We got two-thirds of the way through it before we wanted to call it a night, it's past my bedtime and after "Born in the U.S.A." I was feeling such heavy feelings and then he starts playing "Tenth Avenue Freeze-Out" and I'm like oof... To translate: you're going straight from a song about the misery Vietnam veterans and their loved ones experienced in the aftermath of their time in the war, to a song about a dear friend who died and who Springsteen loves in a way that displays the most wholesome masculinity.
Yeah I need either sleep or more beer after that one-two punch. And it is a school night.
But before I left to have a pee and recycle my empty beer bottle, D wanted to show me what he'd written on Discord:
Fuck, I'm watching "Springsteen on Broadway" on Netflix, and he's just such a good storyteller. He's doing "Tenth Avenue Freeze-Out" and telling the story of how he met Clarence Clemons, and there are tears in my eyes.
I knew basically fuck all about Springsteen before I watched this and I think I'm in love with him.
I beamed and gave him a double thumbs-up after I'd read this. I told him is the best reaction I could've hoped for. Exactly this.
I've been in love with D for what feels like a long time but I've thought I was in love with Bruce Springsteen even longer, so I'm delighted to see this connection being made.
Steve Wright
Feb. 13th, 2024 10:09 pmRadio 1 and 2 DJ Steve Wright has died. It sounded like it was sudden; everyone is saying how shocked they are, and he was only 69.
In 2005, not long after I first came to the UK, I was stony broke and had no friends and a frequently-broken computer (this was before smartphones, so that meant no internet) and a partner who worked all the time when I couldn't so I was alone in our terrible flat all day.
I did have a radio. So I listened to a lot of Radio 2. I read books and wrote too, but I liked the radio because it makes me feel less alone to hear human voices. (I mostly use podcasts for this now. But also all the years I lived with Andrew I had a radio in the kitchen for when I was cooking or cleaning. And now I use that radio to listen to Radio 1 much of my work day.)

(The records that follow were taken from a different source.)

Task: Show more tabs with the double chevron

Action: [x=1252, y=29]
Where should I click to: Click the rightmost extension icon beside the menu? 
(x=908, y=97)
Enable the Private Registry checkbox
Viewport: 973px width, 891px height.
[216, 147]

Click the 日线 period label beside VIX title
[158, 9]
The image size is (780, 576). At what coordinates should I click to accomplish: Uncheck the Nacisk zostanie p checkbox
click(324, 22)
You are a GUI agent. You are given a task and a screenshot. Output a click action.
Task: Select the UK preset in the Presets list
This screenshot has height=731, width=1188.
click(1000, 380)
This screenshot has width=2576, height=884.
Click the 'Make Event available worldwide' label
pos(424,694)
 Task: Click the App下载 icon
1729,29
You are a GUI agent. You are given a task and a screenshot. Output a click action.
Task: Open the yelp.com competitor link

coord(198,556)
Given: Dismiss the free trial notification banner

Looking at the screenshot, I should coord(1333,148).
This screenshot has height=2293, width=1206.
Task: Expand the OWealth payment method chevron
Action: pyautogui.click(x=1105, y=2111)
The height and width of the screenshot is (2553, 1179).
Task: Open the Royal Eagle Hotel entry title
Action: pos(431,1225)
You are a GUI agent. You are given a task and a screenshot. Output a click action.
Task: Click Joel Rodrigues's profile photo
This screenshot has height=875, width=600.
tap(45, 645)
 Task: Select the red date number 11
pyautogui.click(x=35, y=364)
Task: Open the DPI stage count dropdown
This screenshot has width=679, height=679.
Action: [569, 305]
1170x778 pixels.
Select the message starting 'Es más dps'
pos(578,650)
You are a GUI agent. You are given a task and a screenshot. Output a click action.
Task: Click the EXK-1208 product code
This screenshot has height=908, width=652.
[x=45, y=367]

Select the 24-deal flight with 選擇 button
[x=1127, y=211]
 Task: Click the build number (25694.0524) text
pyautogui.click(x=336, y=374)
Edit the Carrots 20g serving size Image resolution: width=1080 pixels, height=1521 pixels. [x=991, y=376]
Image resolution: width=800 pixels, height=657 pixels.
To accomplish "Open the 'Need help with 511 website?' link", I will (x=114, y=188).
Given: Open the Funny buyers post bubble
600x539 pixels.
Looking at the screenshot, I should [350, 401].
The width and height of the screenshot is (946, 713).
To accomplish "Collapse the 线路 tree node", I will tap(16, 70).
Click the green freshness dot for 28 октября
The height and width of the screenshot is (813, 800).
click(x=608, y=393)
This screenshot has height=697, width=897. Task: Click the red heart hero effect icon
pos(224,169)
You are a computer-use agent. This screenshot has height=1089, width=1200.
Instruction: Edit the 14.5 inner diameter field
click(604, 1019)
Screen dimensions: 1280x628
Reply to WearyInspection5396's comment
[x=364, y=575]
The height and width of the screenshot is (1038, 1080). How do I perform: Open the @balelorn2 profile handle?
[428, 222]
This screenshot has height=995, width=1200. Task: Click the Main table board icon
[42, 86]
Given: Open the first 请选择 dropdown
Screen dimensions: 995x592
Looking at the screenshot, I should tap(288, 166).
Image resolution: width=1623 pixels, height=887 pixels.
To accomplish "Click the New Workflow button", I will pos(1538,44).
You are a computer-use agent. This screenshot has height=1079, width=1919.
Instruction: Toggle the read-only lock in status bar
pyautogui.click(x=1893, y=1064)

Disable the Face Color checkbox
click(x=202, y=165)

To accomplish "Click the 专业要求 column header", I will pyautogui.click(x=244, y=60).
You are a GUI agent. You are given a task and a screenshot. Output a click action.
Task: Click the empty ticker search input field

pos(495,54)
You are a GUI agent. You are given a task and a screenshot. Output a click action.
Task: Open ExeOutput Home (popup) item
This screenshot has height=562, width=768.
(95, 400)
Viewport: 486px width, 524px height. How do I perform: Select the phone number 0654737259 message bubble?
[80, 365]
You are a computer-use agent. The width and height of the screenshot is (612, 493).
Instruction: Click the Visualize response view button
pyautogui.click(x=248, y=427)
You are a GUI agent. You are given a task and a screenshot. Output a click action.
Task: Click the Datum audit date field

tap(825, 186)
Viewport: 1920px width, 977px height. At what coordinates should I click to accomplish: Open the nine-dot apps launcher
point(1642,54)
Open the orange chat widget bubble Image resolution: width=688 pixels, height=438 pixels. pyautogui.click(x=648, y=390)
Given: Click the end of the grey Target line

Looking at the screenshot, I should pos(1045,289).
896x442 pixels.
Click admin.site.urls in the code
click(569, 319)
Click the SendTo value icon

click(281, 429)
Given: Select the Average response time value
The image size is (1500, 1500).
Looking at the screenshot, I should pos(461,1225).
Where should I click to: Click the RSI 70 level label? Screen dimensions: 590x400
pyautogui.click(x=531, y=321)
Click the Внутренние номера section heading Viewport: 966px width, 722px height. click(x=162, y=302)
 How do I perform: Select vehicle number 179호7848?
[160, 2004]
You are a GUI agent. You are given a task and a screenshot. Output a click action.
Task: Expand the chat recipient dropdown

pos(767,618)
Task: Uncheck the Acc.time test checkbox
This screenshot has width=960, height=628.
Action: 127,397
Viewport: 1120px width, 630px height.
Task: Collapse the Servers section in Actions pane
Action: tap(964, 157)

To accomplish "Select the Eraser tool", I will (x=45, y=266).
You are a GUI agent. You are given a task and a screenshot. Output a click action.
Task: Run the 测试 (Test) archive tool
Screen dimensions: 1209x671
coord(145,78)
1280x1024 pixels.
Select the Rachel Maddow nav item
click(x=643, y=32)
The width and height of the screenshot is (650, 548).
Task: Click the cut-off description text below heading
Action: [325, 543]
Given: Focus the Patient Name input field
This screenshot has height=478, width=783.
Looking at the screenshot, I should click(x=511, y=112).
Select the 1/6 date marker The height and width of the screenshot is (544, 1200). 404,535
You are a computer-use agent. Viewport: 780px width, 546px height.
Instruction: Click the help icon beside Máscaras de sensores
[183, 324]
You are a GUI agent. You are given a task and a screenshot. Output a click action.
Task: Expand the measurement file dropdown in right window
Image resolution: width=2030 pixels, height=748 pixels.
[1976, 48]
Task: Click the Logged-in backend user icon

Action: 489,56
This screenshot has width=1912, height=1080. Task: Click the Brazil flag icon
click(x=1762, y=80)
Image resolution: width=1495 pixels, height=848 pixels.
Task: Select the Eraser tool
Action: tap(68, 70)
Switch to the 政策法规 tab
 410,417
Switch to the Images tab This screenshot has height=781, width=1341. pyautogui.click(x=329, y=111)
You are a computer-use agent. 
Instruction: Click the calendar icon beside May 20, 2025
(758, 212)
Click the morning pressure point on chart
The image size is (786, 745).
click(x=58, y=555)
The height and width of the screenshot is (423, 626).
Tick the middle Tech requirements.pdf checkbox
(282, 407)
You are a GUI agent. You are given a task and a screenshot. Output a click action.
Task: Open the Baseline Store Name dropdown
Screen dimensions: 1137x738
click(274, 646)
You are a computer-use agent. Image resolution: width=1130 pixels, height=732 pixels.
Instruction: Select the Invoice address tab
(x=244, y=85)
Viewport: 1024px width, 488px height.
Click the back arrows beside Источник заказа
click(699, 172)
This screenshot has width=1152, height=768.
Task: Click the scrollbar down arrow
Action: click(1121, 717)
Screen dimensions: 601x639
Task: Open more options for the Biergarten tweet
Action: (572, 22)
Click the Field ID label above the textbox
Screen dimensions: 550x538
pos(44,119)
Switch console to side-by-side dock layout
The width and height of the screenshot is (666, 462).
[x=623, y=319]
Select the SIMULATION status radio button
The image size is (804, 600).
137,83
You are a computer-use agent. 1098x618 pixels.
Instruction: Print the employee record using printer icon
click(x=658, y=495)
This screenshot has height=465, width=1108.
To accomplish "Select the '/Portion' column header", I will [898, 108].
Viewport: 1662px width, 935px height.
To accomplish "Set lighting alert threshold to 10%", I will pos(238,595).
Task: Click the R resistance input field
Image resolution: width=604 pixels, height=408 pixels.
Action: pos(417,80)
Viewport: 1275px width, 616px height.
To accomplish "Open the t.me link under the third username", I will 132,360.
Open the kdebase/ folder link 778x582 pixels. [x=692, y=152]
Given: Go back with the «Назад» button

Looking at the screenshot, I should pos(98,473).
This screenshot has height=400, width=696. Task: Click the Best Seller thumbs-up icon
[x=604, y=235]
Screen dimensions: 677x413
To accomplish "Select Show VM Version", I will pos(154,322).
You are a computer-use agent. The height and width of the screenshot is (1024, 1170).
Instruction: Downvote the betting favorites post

We didn't call them parasocial relationships yet but that's what I had with Steve Wright, who did the afternoon show (including Oldies at 3 or whatever it was called, where he'd play requests, which gave me my first experience of feeling truly Old: at 25 or 26, I heard "What's the Frequency Kenneth" as an "oldie" -- something I could understand now but this would've been in 2007 or 8 (I'm certain of this because I remember exactly where I was: having just left work for the day in the job I had then)).
Thanks for keeping a weird lonely guy company, Steve.